WHAT TO WORK ON: Copy the following data line for line, without changing anything.

Part of a data file:
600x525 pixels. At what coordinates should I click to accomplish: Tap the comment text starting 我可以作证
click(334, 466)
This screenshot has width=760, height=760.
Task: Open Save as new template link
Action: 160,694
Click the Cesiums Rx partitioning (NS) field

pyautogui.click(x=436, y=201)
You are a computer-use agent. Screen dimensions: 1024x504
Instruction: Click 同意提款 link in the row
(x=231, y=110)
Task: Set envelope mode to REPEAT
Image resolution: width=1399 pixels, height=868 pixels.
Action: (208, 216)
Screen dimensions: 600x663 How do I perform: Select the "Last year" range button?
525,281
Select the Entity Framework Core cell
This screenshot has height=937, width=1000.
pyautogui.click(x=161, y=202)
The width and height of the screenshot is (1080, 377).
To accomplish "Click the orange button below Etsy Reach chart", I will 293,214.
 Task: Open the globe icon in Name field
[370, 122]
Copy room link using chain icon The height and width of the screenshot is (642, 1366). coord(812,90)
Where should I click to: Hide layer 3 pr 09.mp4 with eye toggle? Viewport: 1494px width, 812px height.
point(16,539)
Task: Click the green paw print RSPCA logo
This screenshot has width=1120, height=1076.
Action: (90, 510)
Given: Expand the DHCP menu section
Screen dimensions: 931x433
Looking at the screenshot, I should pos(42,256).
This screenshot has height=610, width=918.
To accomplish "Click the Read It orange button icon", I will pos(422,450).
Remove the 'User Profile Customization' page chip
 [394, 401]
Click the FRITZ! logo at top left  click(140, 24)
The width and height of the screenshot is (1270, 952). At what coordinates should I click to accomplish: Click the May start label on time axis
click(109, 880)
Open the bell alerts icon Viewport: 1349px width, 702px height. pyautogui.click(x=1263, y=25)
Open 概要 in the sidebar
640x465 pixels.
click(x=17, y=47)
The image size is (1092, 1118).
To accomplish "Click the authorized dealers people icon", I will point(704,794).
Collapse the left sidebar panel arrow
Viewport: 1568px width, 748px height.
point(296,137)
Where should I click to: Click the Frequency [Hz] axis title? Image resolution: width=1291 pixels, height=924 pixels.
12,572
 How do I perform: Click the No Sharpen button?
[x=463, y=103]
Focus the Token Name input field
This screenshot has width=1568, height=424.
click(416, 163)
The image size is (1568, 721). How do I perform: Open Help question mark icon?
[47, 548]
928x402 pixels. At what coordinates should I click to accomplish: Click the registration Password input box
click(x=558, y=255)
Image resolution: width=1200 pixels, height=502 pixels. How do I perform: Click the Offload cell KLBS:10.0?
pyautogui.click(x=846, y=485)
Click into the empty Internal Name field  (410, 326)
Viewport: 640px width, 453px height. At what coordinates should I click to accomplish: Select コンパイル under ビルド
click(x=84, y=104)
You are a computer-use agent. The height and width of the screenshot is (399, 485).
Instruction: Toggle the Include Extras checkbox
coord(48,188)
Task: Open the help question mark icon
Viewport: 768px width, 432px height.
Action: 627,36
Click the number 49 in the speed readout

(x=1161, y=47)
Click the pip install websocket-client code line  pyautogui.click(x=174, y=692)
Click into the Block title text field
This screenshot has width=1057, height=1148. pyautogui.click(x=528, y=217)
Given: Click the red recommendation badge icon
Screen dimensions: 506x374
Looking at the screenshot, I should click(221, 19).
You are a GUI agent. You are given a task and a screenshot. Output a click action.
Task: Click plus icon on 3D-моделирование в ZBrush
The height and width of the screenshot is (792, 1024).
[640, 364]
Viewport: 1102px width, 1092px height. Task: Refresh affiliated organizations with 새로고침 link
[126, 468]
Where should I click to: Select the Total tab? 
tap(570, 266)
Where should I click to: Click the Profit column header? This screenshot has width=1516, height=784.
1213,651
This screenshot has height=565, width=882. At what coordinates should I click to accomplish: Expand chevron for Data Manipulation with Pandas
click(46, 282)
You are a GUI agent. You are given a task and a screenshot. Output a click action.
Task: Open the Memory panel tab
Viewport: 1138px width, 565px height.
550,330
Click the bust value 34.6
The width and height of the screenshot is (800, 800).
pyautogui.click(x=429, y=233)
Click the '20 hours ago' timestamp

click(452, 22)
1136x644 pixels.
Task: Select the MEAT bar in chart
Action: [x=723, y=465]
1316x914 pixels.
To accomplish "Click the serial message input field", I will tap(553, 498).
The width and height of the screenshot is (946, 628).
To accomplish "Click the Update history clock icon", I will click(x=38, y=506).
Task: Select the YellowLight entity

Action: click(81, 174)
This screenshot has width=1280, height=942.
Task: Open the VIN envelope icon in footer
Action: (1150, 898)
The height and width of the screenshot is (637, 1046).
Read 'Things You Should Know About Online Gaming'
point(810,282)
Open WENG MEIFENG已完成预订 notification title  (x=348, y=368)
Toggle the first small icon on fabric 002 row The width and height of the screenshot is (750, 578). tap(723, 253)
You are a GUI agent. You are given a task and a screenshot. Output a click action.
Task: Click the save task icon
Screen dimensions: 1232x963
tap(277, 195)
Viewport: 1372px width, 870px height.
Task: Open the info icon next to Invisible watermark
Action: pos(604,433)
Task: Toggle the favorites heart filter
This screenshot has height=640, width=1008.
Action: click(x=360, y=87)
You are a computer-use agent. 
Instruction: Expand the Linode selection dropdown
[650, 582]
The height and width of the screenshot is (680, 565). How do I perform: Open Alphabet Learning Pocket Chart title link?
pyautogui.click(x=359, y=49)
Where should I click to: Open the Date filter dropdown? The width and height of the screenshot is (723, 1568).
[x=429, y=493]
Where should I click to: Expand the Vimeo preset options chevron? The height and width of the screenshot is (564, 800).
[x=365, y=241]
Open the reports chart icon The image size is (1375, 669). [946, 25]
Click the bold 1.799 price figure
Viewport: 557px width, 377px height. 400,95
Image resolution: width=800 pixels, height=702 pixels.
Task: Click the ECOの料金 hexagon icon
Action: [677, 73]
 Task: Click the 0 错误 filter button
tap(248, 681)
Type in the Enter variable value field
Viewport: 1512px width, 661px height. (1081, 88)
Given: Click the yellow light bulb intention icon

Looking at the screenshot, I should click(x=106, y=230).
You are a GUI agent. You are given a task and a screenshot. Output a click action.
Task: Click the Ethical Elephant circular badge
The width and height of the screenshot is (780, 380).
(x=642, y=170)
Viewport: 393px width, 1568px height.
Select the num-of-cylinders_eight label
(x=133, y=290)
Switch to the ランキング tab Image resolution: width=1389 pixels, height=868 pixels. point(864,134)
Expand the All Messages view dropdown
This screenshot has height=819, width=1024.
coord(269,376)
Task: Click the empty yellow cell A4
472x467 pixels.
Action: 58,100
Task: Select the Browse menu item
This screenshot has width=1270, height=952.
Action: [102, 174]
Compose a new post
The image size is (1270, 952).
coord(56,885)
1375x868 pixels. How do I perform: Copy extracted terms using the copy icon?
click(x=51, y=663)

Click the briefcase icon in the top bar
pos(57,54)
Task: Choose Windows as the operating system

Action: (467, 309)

WRITTEN REPLY:
600x525 pixels. At what coordinates should I click to accomplish: Tap the comment text starting 我可以作证
click(334, 466)
This screenshot has width=760, height=760.
Task: Open Save as new template link
Action: 160,694
Click the Cesiums Rx partitioning (NS) field

pyautogui.click(x=436, y=201)
You are a computer-use agent. Screen dimensions: 1024x504
Instruction: Click 同意提款 link in the row
(x=231, y=110)
Task: Set envelope mode to REPEAT
Image resolution: width=1399 pixels, height=868 pixels.
Action: (208, 216)
Screen dimensions: 600x663 How do I perform: Select the "Last year" range button?
525,281
Select the Entity Framework Core cell
This screenshot has height=937, width=1000.
pyautogui.click(x=161, y=202)
The width and height of the screenshot is (1080, 377).
To accomplish "Click the orange button below Etsy Reach chart", I will 293,214.
 Task: Open the globe icon in Name field
[370, 122]
Copy room link using chain icon The height and width of the screenshot is (642, 1366). coord(812,90)
Where should I click to: Hide layer 3 pr 09.mp4 with eye toggle? Viewport: 1494px width, 812px height.
point(16,539)
Task: Click the green paw print RSPCA logo
This screenshot has width=1120, height=1076.
Action: (90, 510)
Given: Expand the DHCP menu section
Screen dimensions: 931x433
Looking at the screenshot, I should pos(42,256).
This screenshot has height=610, width=918.
To accomplish "Click the Read It orange button icon", I will pos(422,450).
Remove the 'User Profile Customization' page chip
 [394, 401]
Click the FRITZ! logo at top left  click(140, 24)
The width and height of the screenshot is (1270, 952). At what coordinates should I click to accomplish: Click the May start label on time axis
click(109, 880)
Open the bell alerts icon Viewport: 1349px width, 702px height. pyautogui.click(x=1263, y=25)
Open 概要 in the sidebar
640x465 pixels.
click(x=17, y=47)
The image size is (1092, 1118).
To accomplish "Click the authorized dealers people icon", I will point(704,794).
Collapse the left sidebar panel arrow
Viewport: 1568px width, 748px height.
point(296,137)
Where should I click to: Click the Frequency [Hz] axis title? Image resolution: width=1291 pixels, height=924 pixels.
12,572
 How do I perform: Click the No Sharpen button?
[x=463, y=103]
Focus the Token Name input field
This screenshot has width=1568, height=424.
click(416, 163)
The image size is (1568, 721). How do I perform: Open Help question mark icon?
[47, 548]
928x402 pixels. At what coordinates should I click to accomplish: Click the registration Password input box
click(x=558, y=255)
Image resolution: width=1200 pixels, height=502 pixels. How do I perform: Click the Offload cell KLBS:10.0?
pyautogui.click(x=846, y=485)
Click into the empty Internal Name field  (410, 326)
Viewport: 640px width, 453px height. At what coordinates should I click to accomplish: Select コンパイル under ビルド
click(x=84, y=104)
You are a computer-use agent. The height and width of the screenshot is (399, 485).
Instruction: Toggle the Include Extras checkbox
coord(48,188)
Task: Open the help question mark icon
Viewport: 768px width, 432px height.
Action: 627,36
Click the number 49 in the speed readout

(x=1161, y=47)
Click the pip install websocket-client code line  pyautogui.click(x=174, y=692)
Click into the Block title text field
This screenshot has width=1057, height=1148. pyautogui.click(x=528, y=217)
Given: Click the red recommendation badge icon
Screen dimensions: 506x374
Looking at the screenshot, I should click(221, 19).
You are a GUI agent. You are given a task and a screenshot. Output a click action.
Task: Click plus icon on 3D-моделирование в ZBrush
The height and width of the screenshot is (792, 1024).
[640, 364]
Viewport: 1102px width, 1092px height. Task: Refresh affiliated organizations with 새로고침 link
[126, 468]
Where should I click to: Select the Total tab? 
tap(570, 266)
Where should I click to: Click the Profit column header? This screenshot has width=1516, height=784.
1213,651
This screenshot has height=565, width=882. At what coordinates should I click to accomplish: Expand chevron for Data Manipulation with Pandas
click(46, 282)
You are a GUI agent. You are given a task and a screenshot. Output a click action.
Task: Open the Memory panel tab
Viewport: 1138px width, 565px height.
550,330
Click the bust value 34.6
The width and height of the screenshot is (800, 800).
pyautogui.click(x=429, y=233)
Click the '20 hours ago' timestamp

click(452, 22)
1136x644 pixels.
Task: Select the MEAT bar in chart
Action: [x=723, y=465]
1316x914 pixels.
To accomplish "Click the serial message input field", I will tap(553, 498).
The width and height of the screenshot is (946, 628).
To accomplish "Click the Update history clock icon", I will click(x=38, y=506).
Task: Select the YellowLight entity

Action: click(81, 174)
This screenshot has width=1280, height=942.
Task: Open the VIN envelope icon in footer
Action: (1150, 898)
The height and width of the screenshot is (637, 1046).
Read 'Things You Should Know About Online Gaming'
point(810,282)
Open WENG MEIFENG已完成预订 notification title  (x=348, y=368)
Toggle the first small icon on fabric 002 row The width and height of the screenshot is (750, 578). tap(723, 253)
You are a GUI agent. You are given a task and a screenshot. Output a click action.
Task: Click the save task icon
Screen dimensions: 1232x963
tap(277, 195)
Viewport: 1372px width, 870px height.
Task: Open the info icon next to Invisible watermark
Action: pos(604,433)
Task: Toggle the favorites heart filter
This screenshot has height=640, width=1008.
Action: click(x=360, y=87)
You are a computer-use agent. 
Instruction: Expand the Linode selection dropdown
[650, 582]
The height and width of the screenshot is (680, 565). How do I perform: Open Alphabet Learning Pocket Chart title link?
pyautogui.click(x=359, y=49)
Where should I click to: Open the Date filter dropdown? The width and height of the screenshot is (723, 1568).
[x=429, y=493]
Where should I click to: Expand the Vimeo preset options chevron? The height and width of the screenshot is (564, 800).
[x=365, y=241]
Open the reports chart icon The image size is (1375, 669). [946, 25]
Click the bold 1.799 price figure
Viewport: 557px width, 377px height. 400,95
Image resolution: width=800 pixels, height=702 pixels.
Task: Click the ECOの料金 hexagon icon
Action: [677, 73]
 Task: Click the 0 错误 filter button
tap(248, 681)
Type in the Enter variable value field
Viewport: 1512px width, 661px height. (1081, 88)
Given: Click the yellow light bulb intention icon

Looking at the screenshot, I should click(x=106, y=230).
You are a GUI agent. You are given a task and a screenshot. Output a click action.
Task: Click the Ethical Elephant circular badge
The width and height of the screenshot is (780, 380).
(x=642, y=170)
Viewport: 393px width, 1568px height.
Select the num-of-cylinders_eight label
(x=133, y=290)
Switch to the ランキング tab Image resolution: width=1389 pixels, height=868 pixels. point(864,134)
Expand the All Messages view dropdown
This screenshot has height=819, width=1024.
coord(269,376)
Task: Click the empty yellow cell A4
472x467 pixels.
Action: 58,100
Task: Select the Browse menu item
This screenshot has width=1270, height=952.
Action: [102, 174]
Compose a new post
The image size is (1270, 952).
coord(56,885)
1375x868 pixels. How do I perform: Copy extracted terms using the copy icon?
click(x=51, y=663)

Click the briefcase icon in the top bar
pos(57,54)
Task: Choose Windows as the operating system

Action: (467, 309)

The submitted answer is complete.